(Item-finding records)
——————————
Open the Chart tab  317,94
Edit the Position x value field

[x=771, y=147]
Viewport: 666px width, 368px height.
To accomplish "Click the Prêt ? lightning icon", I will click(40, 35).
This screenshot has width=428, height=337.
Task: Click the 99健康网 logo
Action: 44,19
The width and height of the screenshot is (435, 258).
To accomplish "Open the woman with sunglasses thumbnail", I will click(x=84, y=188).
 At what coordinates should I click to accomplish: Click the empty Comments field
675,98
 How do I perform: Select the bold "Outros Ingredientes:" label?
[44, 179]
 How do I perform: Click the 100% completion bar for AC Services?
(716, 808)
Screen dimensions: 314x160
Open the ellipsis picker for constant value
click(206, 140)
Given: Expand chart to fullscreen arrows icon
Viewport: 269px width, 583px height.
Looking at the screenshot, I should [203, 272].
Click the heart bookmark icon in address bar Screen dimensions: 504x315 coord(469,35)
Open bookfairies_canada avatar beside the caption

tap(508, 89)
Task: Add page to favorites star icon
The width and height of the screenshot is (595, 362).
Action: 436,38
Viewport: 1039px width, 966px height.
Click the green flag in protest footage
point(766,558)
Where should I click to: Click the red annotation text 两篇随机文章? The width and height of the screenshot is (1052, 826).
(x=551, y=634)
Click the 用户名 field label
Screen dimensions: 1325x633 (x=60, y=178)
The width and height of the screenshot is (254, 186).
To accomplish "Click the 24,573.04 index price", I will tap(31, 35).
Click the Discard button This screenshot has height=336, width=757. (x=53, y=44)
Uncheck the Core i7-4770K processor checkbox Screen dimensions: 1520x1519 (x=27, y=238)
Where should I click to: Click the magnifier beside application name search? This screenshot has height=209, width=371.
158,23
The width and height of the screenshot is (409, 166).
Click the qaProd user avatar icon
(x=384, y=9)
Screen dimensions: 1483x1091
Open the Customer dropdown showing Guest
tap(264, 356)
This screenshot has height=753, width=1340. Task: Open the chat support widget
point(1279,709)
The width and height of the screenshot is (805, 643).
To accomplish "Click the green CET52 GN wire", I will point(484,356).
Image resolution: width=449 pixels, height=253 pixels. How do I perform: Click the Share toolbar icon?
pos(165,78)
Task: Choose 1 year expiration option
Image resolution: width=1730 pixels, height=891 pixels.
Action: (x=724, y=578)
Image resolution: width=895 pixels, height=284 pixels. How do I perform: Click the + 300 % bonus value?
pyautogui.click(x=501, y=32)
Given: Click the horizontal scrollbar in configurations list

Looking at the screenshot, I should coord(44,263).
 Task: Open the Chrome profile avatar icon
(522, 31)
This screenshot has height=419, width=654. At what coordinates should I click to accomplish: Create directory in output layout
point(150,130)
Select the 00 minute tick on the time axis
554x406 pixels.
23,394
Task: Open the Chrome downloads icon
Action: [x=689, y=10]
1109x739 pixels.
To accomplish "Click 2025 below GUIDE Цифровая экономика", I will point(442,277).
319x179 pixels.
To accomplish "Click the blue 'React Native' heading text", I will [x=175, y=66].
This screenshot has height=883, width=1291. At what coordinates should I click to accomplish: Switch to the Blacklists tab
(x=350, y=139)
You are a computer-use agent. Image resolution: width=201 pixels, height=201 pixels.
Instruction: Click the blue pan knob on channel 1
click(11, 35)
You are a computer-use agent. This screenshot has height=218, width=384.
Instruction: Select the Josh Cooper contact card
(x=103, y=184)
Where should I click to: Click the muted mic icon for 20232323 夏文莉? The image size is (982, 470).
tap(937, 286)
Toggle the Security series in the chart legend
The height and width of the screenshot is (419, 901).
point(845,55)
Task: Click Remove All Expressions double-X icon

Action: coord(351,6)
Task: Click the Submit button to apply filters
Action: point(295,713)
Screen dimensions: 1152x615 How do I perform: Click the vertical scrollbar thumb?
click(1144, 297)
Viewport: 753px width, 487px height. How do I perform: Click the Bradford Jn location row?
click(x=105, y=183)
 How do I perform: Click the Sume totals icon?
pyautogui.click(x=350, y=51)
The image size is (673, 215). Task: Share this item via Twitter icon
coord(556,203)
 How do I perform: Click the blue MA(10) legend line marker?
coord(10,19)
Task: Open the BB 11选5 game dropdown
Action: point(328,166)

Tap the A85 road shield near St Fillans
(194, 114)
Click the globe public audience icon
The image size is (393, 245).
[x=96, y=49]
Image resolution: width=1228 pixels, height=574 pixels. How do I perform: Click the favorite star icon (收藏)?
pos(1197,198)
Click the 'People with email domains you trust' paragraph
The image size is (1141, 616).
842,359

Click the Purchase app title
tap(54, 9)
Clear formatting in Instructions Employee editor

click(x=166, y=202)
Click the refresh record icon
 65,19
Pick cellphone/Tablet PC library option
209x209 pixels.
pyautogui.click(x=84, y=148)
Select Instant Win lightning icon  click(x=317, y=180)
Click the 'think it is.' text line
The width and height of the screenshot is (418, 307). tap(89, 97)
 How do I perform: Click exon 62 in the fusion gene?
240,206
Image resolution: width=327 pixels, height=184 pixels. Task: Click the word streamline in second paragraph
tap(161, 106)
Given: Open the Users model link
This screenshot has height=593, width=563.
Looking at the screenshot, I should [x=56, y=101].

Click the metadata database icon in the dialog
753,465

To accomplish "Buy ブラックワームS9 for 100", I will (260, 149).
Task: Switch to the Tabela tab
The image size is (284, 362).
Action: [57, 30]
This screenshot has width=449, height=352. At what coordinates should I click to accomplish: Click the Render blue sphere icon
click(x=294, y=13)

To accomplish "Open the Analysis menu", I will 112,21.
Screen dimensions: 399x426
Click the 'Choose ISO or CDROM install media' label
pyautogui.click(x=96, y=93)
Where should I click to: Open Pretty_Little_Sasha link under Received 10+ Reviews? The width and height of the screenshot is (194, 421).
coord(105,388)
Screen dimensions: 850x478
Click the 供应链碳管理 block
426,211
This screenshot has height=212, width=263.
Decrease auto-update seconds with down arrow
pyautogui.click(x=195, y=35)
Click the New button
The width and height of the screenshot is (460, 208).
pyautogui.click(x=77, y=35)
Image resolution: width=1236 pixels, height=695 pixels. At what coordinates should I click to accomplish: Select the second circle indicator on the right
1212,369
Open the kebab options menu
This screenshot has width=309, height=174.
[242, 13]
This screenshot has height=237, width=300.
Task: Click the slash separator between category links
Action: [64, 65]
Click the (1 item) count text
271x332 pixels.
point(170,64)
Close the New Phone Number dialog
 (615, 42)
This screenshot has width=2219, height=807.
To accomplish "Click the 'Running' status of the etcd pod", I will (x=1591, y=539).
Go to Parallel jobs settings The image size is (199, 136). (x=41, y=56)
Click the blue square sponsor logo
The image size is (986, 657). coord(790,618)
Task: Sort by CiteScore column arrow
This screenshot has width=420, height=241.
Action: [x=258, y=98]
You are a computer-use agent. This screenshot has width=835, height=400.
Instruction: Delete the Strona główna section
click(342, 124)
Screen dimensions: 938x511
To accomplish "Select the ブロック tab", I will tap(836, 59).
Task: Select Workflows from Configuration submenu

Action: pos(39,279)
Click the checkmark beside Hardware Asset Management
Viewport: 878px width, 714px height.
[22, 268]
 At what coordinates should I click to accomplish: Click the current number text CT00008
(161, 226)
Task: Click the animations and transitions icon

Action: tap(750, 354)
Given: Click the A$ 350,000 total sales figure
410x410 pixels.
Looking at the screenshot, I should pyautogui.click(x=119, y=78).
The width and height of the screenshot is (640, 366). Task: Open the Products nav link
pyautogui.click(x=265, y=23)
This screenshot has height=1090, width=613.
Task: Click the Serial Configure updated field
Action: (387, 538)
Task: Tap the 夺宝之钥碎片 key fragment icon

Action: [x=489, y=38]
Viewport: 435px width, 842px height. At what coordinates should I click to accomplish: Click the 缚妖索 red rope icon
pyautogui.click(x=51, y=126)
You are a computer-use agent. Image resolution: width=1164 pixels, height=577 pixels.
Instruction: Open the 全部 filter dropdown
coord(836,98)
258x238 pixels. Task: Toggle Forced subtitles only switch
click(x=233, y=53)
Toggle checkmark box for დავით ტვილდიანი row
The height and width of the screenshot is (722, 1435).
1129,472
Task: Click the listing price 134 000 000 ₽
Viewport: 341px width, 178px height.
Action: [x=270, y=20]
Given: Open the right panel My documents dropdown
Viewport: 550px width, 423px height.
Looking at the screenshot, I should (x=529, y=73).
——————————
## Instructions for the task
Please render every line from the one containing "Image resolution: width=327" through the one containing "I will 112,21." as a Markdown table with the columns Row and Line, numbering the rows and omitting blank lines.

## Answer to this task
| Row | Line |
|---|---|
| 1 | Image resolution: width=327 pixels, height=184 pixels. Task: Click the word streamline in second paragraph |
| 2 | tap(161, 106) |
| 3 | Given: Open the Users model link |
| 4 | This screenshot has height=593, width=563. |
| 5 | Looking at the screenshot, I should [x=56, y=101]. |
| 6 | Click the metadata database icon in the dialog |
| 7 | 753,465 |
| 8 | To accomplish "Buy ブラックワームS9 for 100", I will (260, 149). |
| 9 | Task: Switch to the Tabela tab |
| 10 | The image size is (284, 362). |
| 11 | Action: [57, 30] |
| 12 | This screenshot has width=449, height=352. At what coordinates should I click to accomplish: Click the Render blue sphere icon |
| 13 | click(x=294, y=13) |
| 14 | To accomplish "Open the Analysis menu", I will 112,21. |